TASK DIRECTIONS:
Swap every "Instruction" in the data below for "Command", and reproduce the lines with nothing else altered.

Items listed in a dataset
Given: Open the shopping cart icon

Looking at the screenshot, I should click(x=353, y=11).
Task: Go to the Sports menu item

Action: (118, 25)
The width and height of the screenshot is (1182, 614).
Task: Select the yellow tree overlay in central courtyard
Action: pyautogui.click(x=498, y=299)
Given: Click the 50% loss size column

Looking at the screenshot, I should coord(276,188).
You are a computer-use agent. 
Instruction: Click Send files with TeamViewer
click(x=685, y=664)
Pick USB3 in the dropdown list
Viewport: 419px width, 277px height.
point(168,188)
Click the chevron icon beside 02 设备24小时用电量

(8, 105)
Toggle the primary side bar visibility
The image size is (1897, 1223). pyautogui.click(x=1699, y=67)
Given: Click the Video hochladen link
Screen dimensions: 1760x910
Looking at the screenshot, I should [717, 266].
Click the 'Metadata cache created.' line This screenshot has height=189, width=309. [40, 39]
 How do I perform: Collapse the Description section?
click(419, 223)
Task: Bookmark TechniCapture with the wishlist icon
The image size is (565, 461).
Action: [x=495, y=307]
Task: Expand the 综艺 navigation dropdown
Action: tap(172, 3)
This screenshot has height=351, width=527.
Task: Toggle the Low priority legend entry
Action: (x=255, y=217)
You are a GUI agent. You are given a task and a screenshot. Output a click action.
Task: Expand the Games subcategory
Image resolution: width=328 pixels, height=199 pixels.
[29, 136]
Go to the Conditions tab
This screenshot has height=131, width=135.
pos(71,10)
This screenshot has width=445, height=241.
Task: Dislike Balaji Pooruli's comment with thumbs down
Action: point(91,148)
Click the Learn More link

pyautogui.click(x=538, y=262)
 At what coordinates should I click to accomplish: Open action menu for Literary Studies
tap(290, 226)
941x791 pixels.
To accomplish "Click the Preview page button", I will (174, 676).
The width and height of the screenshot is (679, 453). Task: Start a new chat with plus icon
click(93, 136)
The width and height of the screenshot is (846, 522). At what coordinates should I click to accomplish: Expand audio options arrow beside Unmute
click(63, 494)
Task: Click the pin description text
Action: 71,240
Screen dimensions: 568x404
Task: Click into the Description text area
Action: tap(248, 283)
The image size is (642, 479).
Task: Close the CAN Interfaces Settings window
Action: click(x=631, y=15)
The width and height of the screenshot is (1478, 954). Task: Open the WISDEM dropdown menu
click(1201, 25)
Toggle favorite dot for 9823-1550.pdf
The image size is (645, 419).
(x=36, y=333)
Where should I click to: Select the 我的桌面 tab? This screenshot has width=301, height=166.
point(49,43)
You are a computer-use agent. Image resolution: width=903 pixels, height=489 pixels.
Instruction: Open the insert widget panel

ANSWER BELOW:
Given: Open the shopping cart icon

Looking at the screenshot, I should click(x=353, y=11).
Task: Go to the Sports menu item

Action: (118, 25)
The width and height of the screenshot is (1182, 614).
Task: Select the yellow tree overlay in central courtyard
Action: pyautogui.click(x=498, y=299)
Given: Click the 50% loss size column

Looking at the screenshot, I should coord(276,188).
You are a computer-use agent. 
Command: Click Send files with TeamViewer
click(x=685, y=664)
Pick USB3 in the dropdown list
Viewport: 419px width, 277px height.
point(168,188)
Click the chevron icon beside 02 设备24小时用电量

(8, 105)
Toggle the primary side bar visibility
The image size is (1897, 1223). pyautogui.click(x=1699, y=67)
Given: Click the Video hochladen link
Screen dimensions: 1760x910
Looking at the screenshot, I should [717, 266].
Click the 'Metadata cache created.' line This screenshot has height=189, width=309. [40, 39]
 How do I perform: Collapse the Description section?
click(419, 223)
Task: Bookmark TechniCapture with the wishlist icon
The image size is (565, 461).
Action: [x=495, y=307]
Task: Expand the 综艺 navigation dropdown
Action: tap(172, 3)
This screenshot has height=351, width=527.
Task: Toggle the Low priority legend entry
Action: (x=255, y=217)
You are a GUI agent. You are given a task and a screenshot. Output a click action.
Task: Expand the Games subcategory
Image resolution: width=328 pixels, height=199 pixels.
[29, 136]
Go to the Conditions tab
This screenshot has height=131, width=135.
pos(71,10)
This screenshot has width=445, height=241.
Task: Dislike Balaji Pooruli's comment with thumbs down
Action: point(91,148)
Click the Learn More link

pyautogui.click(x=538, y=262)
 At what coordinates should I click to accomplish: Open action menu for Literary Studies
tap(290, 226)
941x791 pixels.
To accomplish "Click the Preview page button", I will (174, 676).
The width and height of the screenshot is (679, 453). Task: Start a new chat with plus icon
click(93, 136)
The width and height of the screenshot is (846, 522). At what coordinates should I click to accomplish: Expand audio options arrow beside Unmute
click(63, 494)
Task: Click the pin description text
Action: 71,240
Screen dimensions: 568x404
Task: Click into the Description text area
Action: tap(248, 283)
The image size is (642, 479).
Task: Close the CAN Interfaces Settings window
Action: click(x=631, y=15)
The width and height of the screenshot is (1478, 954). Task: Open the WISDEM dropdown menu
click(1201, 25)
Toggle favorite dot for 9823-1550.pdf
The image size is (645, 419).
(x=36, y=333)
Where should I click to: Select the 我的桌面 tab? This screenshot has width=301, height=166.
point(49,43)
You are a computer-use agent. Image resolution: width=903 pixels, height=489 pixels.
Command: Open the insert widget panel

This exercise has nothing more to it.